Tu is passionate, direct and uncompromising – a battle cry for social justice from a trio of angry young men. And not just any young men. Lewis De Jong, Henry De Jong and Ethan Trembath hail from New Zealand’s north, and raised in the Maori language and hearing stories of their history, the teenagers have assembled a heavy metal album here fairly and squarely aimed at addressing this country’s past and present injustices against its indigenous people.
The word “tu” has several meanings depending on the context in which it is used, but primarily it’s about a wound or injury, or being wounded or injured. Wounded, but not defeated. So Alien Weaponry’s album serves as a rallying call. Its heavy metal songs rage and soar, guitars thrashing, drums pounding, the vocals more yelled than sung. Although this is heavy metal and not punk, with Tu’s politics so obviously on display, you can’t help but think of a band like The Clash.

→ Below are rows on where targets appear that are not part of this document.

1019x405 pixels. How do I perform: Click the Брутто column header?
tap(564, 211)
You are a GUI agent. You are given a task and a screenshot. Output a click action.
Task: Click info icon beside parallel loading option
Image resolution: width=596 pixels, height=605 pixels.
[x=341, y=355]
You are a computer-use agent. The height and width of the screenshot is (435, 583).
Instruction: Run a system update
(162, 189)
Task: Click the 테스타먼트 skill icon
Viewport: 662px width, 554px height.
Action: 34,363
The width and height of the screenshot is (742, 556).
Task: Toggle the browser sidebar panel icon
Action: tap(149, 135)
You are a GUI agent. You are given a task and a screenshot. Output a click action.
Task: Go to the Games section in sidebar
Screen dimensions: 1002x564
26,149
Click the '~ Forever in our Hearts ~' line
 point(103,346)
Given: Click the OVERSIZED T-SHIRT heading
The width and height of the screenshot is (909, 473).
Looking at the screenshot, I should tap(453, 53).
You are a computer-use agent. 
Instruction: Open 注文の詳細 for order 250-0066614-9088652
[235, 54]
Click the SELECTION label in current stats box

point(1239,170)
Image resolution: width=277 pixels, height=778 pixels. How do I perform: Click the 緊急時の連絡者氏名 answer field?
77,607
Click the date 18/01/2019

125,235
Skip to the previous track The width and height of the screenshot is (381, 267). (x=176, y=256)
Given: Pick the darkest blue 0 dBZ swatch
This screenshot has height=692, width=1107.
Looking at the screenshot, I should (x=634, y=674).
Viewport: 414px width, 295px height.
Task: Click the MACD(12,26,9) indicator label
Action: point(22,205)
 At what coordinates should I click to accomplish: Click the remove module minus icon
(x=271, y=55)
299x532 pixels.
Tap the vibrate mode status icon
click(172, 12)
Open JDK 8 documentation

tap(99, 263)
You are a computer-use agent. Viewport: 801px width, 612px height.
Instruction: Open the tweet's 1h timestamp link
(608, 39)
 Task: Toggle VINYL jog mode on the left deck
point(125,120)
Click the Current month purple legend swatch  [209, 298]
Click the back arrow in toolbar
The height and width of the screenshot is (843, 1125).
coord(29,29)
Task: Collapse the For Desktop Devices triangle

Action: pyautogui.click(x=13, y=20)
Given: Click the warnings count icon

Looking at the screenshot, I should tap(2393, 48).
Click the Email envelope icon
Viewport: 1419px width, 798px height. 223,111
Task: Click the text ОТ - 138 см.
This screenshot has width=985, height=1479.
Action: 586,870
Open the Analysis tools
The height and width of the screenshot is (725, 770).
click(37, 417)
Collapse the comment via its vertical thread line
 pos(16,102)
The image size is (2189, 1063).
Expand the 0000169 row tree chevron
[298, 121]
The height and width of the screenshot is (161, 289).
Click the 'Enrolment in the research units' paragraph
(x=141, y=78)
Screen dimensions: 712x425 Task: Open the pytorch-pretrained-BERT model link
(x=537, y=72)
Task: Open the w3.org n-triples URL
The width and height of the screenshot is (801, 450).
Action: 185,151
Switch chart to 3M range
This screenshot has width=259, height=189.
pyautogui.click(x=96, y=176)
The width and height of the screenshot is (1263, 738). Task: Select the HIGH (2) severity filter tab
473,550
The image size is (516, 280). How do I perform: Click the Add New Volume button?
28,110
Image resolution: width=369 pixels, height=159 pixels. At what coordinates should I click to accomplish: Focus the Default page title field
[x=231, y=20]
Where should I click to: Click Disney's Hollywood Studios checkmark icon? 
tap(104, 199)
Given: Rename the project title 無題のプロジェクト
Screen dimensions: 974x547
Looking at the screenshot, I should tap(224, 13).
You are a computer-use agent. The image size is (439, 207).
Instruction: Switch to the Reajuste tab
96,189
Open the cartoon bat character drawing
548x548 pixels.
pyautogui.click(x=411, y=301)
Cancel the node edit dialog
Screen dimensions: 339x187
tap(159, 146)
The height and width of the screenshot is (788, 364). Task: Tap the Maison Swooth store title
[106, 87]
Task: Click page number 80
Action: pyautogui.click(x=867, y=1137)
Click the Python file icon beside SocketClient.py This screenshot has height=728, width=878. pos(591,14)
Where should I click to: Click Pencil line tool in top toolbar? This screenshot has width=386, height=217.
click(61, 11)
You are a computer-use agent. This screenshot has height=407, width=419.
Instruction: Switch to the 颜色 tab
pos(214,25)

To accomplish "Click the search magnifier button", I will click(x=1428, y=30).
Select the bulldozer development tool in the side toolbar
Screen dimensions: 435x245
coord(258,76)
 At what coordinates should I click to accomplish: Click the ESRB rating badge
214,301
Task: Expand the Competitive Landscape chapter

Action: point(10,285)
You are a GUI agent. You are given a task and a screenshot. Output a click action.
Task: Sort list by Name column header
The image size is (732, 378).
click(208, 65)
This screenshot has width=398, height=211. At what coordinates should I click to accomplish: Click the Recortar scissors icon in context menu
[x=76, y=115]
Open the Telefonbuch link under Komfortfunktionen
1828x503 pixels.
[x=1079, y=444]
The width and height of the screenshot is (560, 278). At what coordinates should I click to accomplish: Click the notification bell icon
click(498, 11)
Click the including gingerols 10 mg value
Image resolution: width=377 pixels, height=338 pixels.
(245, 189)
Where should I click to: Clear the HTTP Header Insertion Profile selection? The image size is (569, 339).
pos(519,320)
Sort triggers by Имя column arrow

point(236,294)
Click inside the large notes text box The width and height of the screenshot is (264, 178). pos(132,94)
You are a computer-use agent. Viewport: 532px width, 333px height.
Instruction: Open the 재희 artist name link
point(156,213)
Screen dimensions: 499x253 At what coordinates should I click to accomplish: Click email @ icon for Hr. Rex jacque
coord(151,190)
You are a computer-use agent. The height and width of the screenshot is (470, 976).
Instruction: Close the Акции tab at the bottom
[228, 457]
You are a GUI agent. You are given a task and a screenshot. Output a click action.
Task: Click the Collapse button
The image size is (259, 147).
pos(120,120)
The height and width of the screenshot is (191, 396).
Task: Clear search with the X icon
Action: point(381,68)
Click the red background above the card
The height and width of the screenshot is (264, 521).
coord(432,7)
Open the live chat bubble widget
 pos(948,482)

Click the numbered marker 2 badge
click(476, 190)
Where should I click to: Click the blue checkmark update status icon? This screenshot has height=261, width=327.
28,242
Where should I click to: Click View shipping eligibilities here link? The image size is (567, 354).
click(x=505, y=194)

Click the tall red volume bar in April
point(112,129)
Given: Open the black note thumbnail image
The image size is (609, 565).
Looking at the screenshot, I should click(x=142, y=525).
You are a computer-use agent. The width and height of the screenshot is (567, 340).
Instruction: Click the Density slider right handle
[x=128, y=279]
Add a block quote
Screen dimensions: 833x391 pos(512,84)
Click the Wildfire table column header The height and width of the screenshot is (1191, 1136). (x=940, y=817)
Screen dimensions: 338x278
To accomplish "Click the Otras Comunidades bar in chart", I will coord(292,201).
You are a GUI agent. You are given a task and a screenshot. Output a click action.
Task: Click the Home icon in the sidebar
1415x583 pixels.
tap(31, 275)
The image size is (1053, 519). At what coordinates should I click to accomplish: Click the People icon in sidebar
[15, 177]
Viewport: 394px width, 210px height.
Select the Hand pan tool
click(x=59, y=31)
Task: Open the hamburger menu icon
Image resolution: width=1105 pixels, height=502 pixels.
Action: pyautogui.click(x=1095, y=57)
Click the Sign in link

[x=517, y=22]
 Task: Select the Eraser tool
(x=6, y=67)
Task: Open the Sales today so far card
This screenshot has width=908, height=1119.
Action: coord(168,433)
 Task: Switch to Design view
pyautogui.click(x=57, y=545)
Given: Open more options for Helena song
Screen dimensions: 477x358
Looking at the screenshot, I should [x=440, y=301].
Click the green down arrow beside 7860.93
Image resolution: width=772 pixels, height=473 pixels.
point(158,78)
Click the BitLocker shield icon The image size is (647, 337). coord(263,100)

The songs traverse stories old (Te Whiti, Parihaka, the Treaty of Waitangi itself) and stories new, with mentions of Tariana Turia, John Key, and most notably in an excerpt from an interview with RNZ’s Kim Hill, Don Brash. If you’ve seen them live, as I did at Auckland’s City Limits Festival in March, you’ll know all about the near frenzy of their performances. What’s interesting about the album Tu, is how producers Simon Gooding and Tom Larkin have harnessed that energy, and while not diluting it, they’ve managed to add a degree of production polish that makes the album different from a live performance. From the album’s welcome, “Whaikorero”, recorded in the caves in Waipu in Northland, to its testosterone-charged first song, Ru Ana Te Whenua, with haka-like opening call followed by as dramatic an opening drum stanza as you could hope to encounter, Tu is a tour de force. It’s dominated by guitar bass and drum, with a keyboard making an appearance in only a couple of songs.
You’d think a key question in assessing how much you appreciate an album like this is of course how much of a heavy metal fan you are. In my case, the answer is not much of a fan at all. I’ve generally found heavy metal rather overpowering, lacking light and shade, and its lyrical emphasis on sex and satan not that interesting. But I’m willing to put much of these concerns to one side in the case of Alien Weaponry. Yes, the album is an assault on the senses and I find it hard work to listen to all thirteen tracks in one sitting. And yes, without the assistance of the lyric sheet in the cd sleeve I might struggle to understand all the vocals, which are occasionally lost in the mix. (Certainly I need the helpful translations of the Te Reo in the songs).
But the power of the message, delivered by young people for whom the world is still a clear black and white, who lack no courage or determination, is immensely appealing. These guys take me back to my teenage years when I recall seeing television images of the Maori Land March, or the occupation of Bastion Point, or when I took part in various protest marches at university. A cynic might dismiss Alien Weaponry as naïve, but they’ve got themselves informed, they’ve got a view they want to share, and they’re not holding back. I find this a rather hopeful piece of work. There’s fire in young bellies out there. Thank goodness.